Do I have to schedule the instances to get rid of this (as it
happens by design) or does it point me to a memory leak in my
code which means whatever holds the memory cannot be released
even after the session is terminated.
Regards
Ute
Anfang der weitergeleiteten E-Mail:
Von: Q <email@hidden>
Datum: Di, 12. Sep 2006 01:43:35 Europe/Berlin
An: Chuck Hill <email@hidden>
Cc: Ute Hoffmann <email@hidden>, webobjects-
email@hidden
Betreff: Re: Session timeout and memory
On 12/09/2006, at 2:26 AM, Chuck Hill wrote:
In addition to garbage collection which has been mentioned, be
careful of what you are looking at.

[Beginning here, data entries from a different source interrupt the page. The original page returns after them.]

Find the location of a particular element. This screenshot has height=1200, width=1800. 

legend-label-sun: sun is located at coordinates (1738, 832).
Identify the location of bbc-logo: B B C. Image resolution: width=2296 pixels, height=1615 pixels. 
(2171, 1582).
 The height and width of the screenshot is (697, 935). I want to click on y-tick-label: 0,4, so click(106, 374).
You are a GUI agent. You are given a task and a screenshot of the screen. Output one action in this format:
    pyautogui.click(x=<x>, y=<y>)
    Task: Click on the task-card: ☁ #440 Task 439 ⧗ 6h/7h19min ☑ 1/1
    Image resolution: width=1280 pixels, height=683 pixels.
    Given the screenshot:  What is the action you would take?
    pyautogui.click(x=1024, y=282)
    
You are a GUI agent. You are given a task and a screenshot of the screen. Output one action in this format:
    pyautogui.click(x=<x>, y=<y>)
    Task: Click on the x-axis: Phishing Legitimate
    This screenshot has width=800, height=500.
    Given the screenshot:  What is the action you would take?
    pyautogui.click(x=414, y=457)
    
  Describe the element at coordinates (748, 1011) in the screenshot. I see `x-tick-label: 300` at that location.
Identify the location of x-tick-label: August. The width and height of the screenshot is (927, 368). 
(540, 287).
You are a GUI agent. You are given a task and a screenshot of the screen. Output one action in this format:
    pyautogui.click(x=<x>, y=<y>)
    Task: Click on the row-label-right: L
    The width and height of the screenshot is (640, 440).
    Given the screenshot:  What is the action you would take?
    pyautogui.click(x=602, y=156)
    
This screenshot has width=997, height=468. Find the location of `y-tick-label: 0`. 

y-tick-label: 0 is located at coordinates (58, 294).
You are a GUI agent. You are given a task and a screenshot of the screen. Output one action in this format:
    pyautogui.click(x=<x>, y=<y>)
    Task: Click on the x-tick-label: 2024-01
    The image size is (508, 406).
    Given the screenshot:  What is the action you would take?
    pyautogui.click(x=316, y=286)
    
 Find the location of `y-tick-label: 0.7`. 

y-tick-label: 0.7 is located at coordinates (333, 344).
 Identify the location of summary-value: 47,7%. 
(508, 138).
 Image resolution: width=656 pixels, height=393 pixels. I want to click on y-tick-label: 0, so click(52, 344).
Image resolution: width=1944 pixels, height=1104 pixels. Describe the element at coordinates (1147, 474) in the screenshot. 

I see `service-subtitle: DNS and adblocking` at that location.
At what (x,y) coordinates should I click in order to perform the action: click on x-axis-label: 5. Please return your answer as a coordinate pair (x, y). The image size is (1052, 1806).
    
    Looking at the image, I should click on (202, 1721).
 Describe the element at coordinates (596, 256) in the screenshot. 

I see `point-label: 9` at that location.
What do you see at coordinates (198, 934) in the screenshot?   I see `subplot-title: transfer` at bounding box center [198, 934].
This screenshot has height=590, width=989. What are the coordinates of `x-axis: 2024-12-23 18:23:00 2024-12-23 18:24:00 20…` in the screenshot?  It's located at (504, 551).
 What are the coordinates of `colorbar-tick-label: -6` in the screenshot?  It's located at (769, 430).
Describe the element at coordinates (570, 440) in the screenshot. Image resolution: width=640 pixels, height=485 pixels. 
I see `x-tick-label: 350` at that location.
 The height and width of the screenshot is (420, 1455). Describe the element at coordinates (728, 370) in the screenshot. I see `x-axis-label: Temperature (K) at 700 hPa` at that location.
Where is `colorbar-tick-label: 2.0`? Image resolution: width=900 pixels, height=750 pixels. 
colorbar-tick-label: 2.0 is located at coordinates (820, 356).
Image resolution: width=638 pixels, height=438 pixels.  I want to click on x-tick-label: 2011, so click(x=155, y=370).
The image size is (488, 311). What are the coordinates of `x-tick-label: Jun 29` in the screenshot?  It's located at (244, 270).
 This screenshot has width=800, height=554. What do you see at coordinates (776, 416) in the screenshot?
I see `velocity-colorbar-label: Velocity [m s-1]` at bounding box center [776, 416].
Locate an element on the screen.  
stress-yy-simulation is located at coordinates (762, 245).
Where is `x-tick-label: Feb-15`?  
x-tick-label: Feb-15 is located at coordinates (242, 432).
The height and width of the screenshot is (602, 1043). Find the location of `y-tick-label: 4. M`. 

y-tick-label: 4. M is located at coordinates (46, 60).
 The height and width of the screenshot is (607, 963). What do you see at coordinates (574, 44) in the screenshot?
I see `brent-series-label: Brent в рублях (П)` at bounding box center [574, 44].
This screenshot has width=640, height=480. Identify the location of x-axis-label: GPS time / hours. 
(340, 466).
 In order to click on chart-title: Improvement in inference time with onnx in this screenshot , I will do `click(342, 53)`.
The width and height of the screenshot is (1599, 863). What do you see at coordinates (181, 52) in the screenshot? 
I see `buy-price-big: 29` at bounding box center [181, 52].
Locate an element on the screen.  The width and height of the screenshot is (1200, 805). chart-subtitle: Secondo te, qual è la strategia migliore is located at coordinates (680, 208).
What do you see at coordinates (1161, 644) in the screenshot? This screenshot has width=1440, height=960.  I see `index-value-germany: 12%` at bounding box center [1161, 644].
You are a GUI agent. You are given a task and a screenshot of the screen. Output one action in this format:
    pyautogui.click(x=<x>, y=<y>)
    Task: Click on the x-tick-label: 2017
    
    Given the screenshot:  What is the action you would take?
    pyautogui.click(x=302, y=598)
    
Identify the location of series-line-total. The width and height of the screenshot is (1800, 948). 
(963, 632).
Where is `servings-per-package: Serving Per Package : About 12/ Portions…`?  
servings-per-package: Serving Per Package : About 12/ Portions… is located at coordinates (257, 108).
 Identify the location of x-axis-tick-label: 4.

If additional memory is
allocated to the JVM process, it will not be returned to the
operating system until the JVM process terminates. In other
words, the total heap size will never decrease but free memory
on the heap will vary as objects are created and the garbage
collector runs.
Chuck
It should also be pointed out that this is a good thing not a
liability that needs special consideration, because it means
that the JVM doesn't need to constantly malloc and free memory.
Provided there isn't an actual leak causing the JVM size to
continually grow unexpectedly, the virtual memory allocation
shouldn't be something to really worry about, as any vm pages
that go unused for long enough will eventually get paged out by
the OS should the physical memory be required for something
else. Assuming your OS has got enough swap allocated.